[Stored entries]
--------------------------------

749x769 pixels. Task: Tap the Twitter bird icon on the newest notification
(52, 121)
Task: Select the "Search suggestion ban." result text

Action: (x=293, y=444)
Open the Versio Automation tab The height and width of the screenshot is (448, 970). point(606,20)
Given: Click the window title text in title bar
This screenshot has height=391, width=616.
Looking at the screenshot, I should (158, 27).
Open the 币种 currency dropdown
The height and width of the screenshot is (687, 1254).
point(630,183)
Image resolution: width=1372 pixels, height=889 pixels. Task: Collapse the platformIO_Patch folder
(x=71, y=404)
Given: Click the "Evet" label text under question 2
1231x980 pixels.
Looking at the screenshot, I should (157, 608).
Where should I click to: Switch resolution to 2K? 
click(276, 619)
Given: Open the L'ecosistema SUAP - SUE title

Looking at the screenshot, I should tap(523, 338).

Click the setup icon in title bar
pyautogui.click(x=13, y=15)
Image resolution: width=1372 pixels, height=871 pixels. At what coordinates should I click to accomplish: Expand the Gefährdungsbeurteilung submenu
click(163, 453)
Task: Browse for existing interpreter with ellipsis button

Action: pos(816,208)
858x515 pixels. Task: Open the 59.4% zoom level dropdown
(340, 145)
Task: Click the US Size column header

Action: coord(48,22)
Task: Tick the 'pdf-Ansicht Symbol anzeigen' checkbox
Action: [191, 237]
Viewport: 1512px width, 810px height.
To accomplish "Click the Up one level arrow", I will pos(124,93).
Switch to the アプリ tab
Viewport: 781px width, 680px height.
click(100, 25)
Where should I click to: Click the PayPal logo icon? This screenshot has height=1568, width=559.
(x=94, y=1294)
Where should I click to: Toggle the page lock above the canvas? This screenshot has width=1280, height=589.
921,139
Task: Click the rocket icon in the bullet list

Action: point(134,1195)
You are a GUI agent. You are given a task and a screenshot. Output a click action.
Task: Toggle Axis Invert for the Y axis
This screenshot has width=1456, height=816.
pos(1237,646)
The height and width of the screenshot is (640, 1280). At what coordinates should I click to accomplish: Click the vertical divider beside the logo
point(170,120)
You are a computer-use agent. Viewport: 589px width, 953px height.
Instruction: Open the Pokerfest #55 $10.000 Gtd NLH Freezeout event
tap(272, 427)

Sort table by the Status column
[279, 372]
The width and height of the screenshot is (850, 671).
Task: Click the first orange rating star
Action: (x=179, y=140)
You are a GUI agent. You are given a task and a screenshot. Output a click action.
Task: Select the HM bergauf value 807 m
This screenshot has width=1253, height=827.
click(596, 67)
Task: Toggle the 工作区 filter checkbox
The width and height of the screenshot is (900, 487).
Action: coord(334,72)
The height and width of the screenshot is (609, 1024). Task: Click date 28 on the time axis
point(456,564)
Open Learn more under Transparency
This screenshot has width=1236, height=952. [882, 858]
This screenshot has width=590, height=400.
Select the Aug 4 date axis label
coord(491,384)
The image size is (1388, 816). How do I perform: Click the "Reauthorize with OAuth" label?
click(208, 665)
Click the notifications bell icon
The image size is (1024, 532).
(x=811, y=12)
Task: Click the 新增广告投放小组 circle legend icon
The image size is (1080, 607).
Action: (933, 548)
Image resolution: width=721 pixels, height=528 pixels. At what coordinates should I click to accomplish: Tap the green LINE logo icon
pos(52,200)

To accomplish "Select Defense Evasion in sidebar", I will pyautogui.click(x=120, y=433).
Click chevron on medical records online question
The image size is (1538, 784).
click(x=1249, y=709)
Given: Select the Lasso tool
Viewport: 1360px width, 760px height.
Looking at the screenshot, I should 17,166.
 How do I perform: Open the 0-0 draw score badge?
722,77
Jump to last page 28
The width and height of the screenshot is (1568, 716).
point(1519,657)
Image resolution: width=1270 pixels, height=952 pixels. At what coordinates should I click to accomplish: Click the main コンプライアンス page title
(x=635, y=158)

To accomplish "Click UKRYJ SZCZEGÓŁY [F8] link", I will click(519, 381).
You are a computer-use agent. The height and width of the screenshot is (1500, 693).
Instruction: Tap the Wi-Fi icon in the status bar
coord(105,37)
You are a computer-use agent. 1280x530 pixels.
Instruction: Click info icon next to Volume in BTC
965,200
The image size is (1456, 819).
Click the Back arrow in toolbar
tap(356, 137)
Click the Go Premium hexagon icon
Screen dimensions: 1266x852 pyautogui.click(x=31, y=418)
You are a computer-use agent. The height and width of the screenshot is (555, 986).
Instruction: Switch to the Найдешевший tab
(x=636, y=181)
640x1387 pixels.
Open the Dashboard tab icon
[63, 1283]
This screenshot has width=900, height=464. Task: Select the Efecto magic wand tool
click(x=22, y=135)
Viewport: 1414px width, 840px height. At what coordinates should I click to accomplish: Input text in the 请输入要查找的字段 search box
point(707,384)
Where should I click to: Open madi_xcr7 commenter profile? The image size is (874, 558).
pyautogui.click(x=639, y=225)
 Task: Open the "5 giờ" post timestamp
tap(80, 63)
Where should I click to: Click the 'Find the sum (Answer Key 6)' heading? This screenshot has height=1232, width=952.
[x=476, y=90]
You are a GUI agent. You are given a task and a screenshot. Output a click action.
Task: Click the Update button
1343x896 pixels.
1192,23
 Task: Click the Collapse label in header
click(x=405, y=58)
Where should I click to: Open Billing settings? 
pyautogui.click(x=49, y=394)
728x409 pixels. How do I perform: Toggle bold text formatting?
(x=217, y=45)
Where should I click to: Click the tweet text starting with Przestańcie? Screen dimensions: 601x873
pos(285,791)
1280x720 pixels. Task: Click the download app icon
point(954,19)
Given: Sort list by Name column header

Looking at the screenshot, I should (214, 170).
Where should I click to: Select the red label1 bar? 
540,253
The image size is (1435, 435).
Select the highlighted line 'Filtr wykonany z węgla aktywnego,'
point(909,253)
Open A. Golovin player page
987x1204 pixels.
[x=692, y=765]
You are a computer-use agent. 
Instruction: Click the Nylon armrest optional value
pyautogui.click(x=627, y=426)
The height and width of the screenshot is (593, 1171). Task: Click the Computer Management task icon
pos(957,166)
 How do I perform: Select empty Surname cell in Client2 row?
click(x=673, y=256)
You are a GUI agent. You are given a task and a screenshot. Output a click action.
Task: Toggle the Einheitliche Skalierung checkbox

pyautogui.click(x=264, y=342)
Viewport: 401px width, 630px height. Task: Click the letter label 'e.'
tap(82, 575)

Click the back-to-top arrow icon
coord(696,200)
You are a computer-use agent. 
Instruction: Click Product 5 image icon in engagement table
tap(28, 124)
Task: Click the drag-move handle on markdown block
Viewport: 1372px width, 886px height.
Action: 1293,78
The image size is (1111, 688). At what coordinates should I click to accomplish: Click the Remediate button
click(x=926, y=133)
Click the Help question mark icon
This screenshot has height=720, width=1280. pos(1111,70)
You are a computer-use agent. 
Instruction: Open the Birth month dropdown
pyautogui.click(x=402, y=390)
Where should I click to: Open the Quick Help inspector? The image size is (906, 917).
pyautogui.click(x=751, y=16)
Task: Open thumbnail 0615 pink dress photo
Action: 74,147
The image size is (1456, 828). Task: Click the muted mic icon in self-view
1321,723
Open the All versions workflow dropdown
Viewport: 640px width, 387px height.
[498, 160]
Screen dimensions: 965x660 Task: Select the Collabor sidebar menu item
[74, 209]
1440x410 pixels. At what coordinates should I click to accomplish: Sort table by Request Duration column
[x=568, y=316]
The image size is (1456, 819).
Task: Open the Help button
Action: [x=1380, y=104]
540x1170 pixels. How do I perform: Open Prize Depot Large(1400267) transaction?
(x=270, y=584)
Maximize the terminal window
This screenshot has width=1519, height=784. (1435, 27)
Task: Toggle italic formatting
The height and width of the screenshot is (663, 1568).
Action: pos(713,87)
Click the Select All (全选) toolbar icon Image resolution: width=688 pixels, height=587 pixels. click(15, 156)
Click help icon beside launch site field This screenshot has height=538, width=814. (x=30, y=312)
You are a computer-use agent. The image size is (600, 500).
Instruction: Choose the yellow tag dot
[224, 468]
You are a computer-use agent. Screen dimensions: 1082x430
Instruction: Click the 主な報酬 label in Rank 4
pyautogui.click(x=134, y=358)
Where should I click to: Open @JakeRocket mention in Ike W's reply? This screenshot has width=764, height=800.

--------------------------------

What is expected: Set out the rows above as a Markdown table with the columns "No." and "Row text," running from the line with "Open Learn more under Transparency" to the line with "(x=811, y=12)", both included. Number each line in the "No." column, leave out blank lines, and include no other rows.

Expected output:
| No. | Row text |
|---|---|
| 1 | Open Learn more under Transparency |
| 2 | This screenshot has width=1236, height=952. [882, 858] |
| 3 | This screenshot has width=590, height=400. |
| 4 | Select the Aug 4 date axis label |
| 5 | coord(491,384) |
| 6 | The image size is (1388, 816). How do I perform: Click the "Reauthorize with OAuth" label? |
| 7 | click(208, 665) |
| 8 | Click the notifications bell icon |
| 9 | The image size is (1024, 532). |
| 10 | (x=811, y=12) |